Der über 90 Minuten ausgepfiffene Waldemar Anton stellte sich nach Abpfiff. "Die Basics haben heute nicht gestimmt", erklärte der Verteidiger. Er kündigte an, dass der Auftritt mannschaftsintern aufgearbeitet werden würde. "Da muss sich jeder selbst in die Verantwortung nehmen. Wir werden das klar analysieren."

Der VfB Stuttgart entwickelt sich so langsam zum Angstgegner der Westfalen. Die Niederlage am Sonntag war die vierte gegen die Schwaben in Folge. Schon in der Vorsaison führte der VfB den BVB in den Heimspielen (Liga und Pokal) vor, was massive Kritik an Ex-Coach Terzic und dessen Spielweise auslöste. Mit 1:5 hatte der BVB zuletzt 2020 verloren – gegen den VfB Stuttgart.

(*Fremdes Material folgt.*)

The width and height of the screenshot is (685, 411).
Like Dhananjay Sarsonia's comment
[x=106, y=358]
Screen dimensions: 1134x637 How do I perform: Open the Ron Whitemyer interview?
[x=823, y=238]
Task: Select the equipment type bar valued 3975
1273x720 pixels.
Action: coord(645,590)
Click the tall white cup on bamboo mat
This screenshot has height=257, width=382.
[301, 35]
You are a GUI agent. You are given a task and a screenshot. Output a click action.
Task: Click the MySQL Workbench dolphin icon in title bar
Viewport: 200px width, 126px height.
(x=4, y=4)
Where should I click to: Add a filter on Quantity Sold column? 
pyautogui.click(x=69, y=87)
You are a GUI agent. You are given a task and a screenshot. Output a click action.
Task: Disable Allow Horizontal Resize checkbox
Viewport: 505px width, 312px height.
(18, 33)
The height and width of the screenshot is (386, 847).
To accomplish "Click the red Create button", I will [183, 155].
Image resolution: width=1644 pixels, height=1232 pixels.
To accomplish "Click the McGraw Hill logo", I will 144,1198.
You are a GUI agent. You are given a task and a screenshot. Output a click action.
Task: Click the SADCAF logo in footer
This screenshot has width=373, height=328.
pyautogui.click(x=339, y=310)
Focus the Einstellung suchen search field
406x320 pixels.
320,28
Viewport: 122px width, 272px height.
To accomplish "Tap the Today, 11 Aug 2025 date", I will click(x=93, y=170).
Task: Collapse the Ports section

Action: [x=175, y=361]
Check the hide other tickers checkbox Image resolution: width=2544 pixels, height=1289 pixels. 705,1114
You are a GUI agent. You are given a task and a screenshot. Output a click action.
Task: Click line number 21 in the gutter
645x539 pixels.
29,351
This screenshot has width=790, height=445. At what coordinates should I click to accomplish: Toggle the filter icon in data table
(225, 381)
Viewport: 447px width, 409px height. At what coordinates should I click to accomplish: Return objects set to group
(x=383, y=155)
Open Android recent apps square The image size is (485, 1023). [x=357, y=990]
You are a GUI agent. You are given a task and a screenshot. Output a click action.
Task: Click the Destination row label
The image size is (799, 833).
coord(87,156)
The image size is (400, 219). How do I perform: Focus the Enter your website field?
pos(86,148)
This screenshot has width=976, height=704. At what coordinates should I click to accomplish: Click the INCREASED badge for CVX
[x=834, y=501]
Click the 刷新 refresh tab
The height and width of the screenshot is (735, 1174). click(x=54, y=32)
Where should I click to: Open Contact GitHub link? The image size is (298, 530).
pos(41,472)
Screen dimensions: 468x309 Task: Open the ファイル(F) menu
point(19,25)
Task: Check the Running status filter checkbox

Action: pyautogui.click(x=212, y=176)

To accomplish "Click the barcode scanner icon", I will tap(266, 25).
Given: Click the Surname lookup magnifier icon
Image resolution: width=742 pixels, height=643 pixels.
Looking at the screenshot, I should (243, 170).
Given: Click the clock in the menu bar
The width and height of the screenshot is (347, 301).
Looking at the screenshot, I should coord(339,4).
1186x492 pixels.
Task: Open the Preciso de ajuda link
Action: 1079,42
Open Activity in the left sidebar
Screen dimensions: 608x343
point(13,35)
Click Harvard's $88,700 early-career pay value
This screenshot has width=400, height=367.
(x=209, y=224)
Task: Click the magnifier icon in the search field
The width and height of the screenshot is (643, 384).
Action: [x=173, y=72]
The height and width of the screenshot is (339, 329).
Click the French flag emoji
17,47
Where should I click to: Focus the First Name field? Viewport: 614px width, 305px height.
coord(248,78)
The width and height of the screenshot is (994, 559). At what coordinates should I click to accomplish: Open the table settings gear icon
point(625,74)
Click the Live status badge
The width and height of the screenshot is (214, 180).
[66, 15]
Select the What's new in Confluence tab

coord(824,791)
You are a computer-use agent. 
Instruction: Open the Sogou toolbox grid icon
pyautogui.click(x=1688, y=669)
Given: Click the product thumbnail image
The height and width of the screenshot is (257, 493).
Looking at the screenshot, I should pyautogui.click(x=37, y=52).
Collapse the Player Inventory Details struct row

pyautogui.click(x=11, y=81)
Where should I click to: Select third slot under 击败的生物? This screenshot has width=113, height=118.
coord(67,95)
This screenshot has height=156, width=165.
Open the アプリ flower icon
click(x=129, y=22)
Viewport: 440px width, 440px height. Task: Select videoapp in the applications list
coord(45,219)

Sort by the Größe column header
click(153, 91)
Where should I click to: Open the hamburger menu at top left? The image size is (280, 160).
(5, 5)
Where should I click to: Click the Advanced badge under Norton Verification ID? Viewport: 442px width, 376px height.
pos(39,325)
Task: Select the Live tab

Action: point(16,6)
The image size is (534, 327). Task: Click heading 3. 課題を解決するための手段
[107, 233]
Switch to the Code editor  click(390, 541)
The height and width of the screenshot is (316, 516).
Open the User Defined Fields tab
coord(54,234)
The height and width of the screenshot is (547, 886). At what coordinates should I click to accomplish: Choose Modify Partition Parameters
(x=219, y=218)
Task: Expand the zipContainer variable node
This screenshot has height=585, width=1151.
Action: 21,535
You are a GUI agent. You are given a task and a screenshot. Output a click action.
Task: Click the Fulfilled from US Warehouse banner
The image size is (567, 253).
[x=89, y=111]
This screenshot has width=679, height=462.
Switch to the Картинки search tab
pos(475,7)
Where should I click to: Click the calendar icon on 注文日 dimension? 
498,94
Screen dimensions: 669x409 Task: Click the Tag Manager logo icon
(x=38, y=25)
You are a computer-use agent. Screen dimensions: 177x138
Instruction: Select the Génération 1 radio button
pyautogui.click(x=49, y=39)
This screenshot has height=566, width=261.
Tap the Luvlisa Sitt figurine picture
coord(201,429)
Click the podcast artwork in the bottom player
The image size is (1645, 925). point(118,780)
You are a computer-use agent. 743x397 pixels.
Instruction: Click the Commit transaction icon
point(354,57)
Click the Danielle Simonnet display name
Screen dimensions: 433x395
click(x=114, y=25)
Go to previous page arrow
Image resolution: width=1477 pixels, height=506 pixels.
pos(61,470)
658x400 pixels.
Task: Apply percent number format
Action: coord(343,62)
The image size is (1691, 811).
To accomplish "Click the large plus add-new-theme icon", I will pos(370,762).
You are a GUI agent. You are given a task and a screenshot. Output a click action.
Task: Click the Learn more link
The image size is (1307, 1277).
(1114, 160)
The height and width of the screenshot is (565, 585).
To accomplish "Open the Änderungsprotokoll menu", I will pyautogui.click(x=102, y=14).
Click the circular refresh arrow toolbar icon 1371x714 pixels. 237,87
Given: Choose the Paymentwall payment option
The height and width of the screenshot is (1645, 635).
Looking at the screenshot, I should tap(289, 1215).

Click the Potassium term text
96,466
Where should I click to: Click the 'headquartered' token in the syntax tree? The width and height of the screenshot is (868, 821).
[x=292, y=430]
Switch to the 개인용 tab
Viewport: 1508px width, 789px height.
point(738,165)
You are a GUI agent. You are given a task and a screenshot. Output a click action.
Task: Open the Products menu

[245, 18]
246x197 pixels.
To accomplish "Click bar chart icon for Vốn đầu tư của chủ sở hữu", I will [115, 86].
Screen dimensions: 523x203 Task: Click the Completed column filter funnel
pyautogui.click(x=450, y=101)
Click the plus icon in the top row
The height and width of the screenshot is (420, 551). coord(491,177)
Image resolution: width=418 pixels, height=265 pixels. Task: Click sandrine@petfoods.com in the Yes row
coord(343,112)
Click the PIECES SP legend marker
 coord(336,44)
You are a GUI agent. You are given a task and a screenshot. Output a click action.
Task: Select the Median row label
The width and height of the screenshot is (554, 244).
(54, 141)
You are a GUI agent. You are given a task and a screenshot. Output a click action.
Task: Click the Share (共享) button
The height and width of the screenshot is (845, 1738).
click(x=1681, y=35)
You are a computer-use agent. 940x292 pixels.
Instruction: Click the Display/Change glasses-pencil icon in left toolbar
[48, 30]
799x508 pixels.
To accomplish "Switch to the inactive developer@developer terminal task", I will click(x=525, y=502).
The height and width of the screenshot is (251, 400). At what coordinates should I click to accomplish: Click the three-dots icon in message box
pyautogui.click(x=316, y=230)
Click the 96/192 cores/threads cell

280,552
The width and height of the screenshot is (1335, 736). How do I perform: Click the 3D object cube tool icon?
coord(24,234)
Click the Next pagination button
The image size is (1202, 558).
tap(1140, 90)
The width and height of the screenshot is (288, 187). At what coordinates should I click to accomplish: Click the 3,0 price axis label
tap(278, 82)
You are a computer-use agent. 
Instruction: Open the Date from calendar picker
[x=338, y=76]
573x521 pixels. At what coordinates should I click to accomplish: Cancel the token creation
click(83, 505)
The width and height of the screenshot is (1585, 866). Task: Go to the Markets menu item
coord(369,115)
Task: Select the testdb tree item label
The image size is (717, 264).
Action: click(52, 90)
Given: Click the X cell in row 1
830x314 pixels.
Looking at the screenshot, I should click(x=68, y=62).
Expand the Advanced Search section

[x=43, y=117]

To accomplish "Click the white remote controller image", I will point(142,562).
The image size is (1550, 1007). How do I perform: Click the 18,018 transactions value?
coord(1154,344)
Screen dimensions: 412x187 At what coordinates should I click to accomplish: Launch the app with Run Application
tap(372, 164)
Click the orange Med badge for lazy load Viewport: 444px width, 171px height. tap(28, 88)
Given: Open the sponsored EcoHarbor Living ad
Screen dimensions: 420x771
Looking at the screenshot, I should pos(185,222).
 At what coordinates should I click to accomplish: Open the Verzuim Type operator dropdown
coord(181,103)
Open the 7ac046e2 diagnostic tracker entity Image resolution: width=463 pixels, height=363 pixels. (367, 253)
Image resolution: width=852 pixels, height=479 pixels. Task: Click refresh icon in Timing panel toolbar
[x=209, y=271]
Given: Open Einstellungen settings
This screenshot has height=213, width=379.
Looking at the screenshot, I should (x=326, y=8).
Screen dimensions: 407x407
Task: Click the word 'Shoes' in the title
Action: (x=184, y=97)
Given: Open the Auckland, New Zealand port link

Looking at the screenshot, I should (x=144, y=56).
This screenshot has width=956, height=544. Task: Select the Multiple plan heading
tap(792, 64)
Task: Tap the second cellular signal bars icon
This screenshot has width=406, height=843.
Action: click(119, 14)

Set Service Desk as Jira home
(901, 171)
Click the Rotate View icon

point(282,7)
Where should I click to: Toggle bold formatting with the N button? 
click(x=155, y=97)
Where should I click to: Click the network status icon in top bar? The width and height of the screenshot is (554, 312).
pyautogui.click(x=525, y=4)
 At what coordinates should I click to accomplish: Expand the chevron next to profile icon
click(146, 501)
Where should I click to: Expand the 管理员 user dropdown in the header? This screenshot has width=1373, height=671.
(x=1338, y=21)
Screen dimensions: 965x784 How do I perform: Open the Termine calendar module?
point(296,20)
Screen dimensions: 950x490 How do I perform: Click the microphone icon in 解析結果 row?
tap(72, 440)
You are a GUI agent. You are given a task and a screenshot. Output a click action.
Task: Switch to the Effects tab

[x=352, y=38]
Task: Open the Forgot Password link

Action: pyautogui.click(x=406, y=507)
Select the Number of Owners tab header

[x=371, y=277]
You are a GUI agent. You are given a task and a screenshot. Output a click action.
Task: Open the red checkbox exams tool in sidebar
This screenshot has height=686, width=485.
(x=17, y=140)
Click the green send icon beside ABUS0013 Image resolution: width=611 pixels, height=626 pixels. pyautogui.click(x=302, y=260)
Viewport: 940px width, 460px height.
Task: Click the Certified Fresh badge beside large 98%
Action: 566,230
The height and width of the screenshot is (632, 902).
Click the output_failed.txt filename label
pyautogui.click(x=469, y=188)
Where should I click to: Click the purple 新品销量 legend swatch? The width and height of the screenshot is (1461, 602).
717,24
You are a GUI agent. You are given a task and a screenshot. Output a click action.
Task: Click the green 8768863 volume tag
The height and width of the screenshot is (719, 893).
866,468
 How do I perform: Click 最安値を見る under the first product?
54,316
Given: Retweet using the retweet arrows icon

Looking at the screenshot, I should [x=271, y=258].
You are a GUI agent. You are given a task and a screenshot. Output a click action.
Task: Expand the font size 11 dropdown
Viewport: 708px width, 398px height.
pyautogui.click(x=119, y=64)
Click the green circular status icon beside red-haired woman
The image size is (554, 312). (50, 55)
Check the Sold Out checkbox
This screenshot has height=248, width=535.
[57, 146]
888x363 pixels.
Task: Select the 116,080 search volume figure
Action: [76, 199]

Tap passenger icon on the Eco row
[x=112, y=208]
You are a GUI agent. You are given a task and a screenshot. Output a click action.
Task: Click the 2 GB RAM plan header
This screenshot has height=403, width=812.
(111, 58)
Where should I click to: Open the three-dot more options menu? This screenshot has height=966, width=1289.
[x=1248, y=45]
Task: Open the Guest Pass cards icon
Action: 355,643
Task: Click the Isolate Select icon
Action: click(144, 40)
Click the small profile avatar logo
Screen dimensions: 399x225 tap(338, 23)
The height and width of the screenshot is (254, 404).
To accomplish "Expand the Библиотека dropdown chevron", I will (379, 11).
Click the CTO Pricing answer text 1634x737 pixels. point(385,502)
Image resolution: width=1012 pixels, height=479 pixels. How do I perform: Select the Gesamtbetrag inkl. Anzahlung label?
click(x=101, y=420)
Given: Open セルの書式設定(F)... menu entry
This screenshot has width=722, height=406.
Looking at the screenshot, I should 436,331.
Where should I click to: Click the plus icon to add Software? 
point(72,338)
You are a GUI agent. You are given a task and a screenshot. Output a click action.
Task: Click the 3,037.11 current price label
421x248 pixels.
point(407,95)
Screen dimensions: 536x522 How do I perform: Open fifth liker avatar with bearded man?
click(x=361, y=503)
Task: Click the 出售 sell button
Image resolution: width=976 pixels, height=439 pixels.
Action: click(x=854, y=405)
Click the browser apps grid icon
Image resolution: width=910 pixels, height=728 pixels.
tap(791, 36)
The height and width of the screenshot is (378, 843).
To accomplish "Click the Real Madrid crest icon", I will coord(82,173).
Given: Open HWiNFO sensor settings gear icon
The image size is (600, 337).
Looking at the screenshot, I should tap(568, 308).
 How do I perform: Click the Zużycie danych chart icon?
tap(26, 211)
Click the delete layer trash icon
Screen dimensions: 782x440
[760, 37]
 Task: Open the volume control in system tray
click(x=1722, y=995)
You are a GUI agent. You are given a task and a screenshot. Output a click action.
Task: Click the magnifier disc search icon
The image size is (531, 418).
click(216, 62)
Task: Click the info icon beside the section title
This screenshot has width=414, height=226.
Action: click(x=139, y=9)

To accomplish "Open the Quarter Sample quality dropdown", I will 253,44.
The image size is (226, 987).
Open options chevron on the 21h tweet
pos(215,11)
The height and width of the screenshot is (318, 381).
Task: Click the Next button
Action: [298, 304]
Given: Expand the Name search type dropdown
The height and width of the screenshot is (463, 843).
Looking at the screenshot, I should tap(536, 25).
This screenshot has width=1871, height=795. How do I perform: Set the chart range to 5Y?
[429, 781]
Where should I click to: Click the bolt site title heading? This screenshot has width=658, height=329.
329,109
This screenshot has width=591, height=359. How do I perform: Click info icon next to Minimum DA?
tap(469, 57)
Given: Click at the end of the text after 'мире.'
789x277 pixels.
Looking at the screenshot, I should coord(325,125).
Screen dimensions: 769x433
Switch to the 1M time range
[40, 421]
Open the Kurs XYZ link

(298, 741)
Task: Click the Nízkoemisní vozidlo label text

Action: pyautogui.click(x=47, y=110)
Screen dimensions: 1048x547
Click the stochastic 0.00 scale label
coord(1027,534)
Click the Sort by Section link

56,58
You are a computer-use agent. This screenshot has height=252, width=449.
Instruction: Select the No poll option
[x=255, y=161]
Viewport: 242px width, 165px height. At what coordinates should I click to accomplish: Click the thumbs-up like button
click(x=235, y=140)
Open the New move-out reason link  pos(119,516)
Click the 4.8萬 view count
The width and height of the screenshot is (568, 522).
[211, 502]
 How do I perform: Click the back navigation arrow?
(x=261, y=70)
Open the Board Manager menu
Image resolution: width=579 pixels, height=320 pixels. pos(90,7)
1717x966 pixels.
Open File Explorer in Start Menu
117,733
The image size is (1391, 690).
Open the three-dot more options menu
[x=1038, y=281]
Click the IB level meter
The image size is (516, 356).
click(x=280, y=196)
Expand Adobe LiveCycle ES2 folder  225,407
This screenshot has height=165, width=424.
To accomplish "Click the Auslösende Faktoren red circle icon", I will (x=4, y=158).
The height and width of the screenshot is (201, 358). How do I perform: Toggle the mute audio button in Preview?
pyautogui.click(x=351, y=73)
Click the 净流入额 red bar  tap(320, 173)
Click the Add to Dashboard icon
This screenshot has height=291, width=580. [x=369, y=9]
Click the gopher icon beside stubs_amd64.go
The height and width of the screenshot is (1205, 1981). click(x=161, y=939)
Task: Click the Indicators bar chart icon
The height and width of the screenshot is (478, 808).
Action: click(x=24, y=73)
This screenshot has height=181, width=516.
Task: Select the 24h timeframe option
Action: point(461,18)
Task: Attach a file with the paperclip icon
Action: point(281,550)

Kehl erklärte die Spiele gegen Stuttgart aus der Vorsaison seien "im Vorfeld ein Thema" gewesen. Wir haben es diskutiert und uns versucht, uns daran zu erinnern und ein paar Dinge besser zu machen. Davon war leider nichts zu sehen."

Duo des VfB Stuttgart brilliert

Denn in der Schlussphase legten die Gastgeber trotz eines Treffers von Guirassy noch dreimal nach. Drei Treffer, die den BVB endgültig k.o hauten und die Cannstatter Party einläuteten. Neben Undav und Mittelstädt glänzte auch Enzo Millot, der mit feinem Füßchen mehrere BVB-Verteidiger ausstanzte und das 4:1 vorbereite, zudem den Assist für den 5:1-Endstand lieferte. Das 3:0 hatte er gleich selbst erzielt. "Er ist einer unserer besten Spieler", lobte Teamkollege Undav den Franzosen. "Technisch sehr, sehr gut, ein überragender Kicker." Publikumsliebling Undav freute sich neben den Toren auch über die Stimmung: "Ich glaube, es war noch lauter als sonst. Vor allem nach meinem letzten Tor zum 5:1", sagte der Doppeltorschütze. Der Sieg sei "auch in der Höhe verdient".

Die Stimmung im Schwabenland ist nach etwa holprigem Saisonstart wieder bestens – und das nach einer einmaligen Woche. Der VfB spielte binnen sechs Tagen gegen die beiden Champions-League-Finalisten der Vorsaison. Gegen Real Madrid verkaufte sich der Vizemeister im Comeback der Königsklasse teuer (1:3), gegen den BVB folgte nun die absolute Gala in der Liga.

Die Mannschaft habe nach dem Champions-League-Spiel und den vielen Eindrücken dort "keine Verdauungsprobleme" oder einen Spannungsabfall gehabt, sagte Sportvorstand Fabian Wohlgemuth. "Sie ist sofort ins Hier und jetzt der Bundesliga gewechselt."

Dafür gibt es zwar keinen WM-Gürtel – aber neue Euphorie, die in den englischen Wochen noch wichtig werden kann. Die nächsten Schwergewichtsduelle warten schon.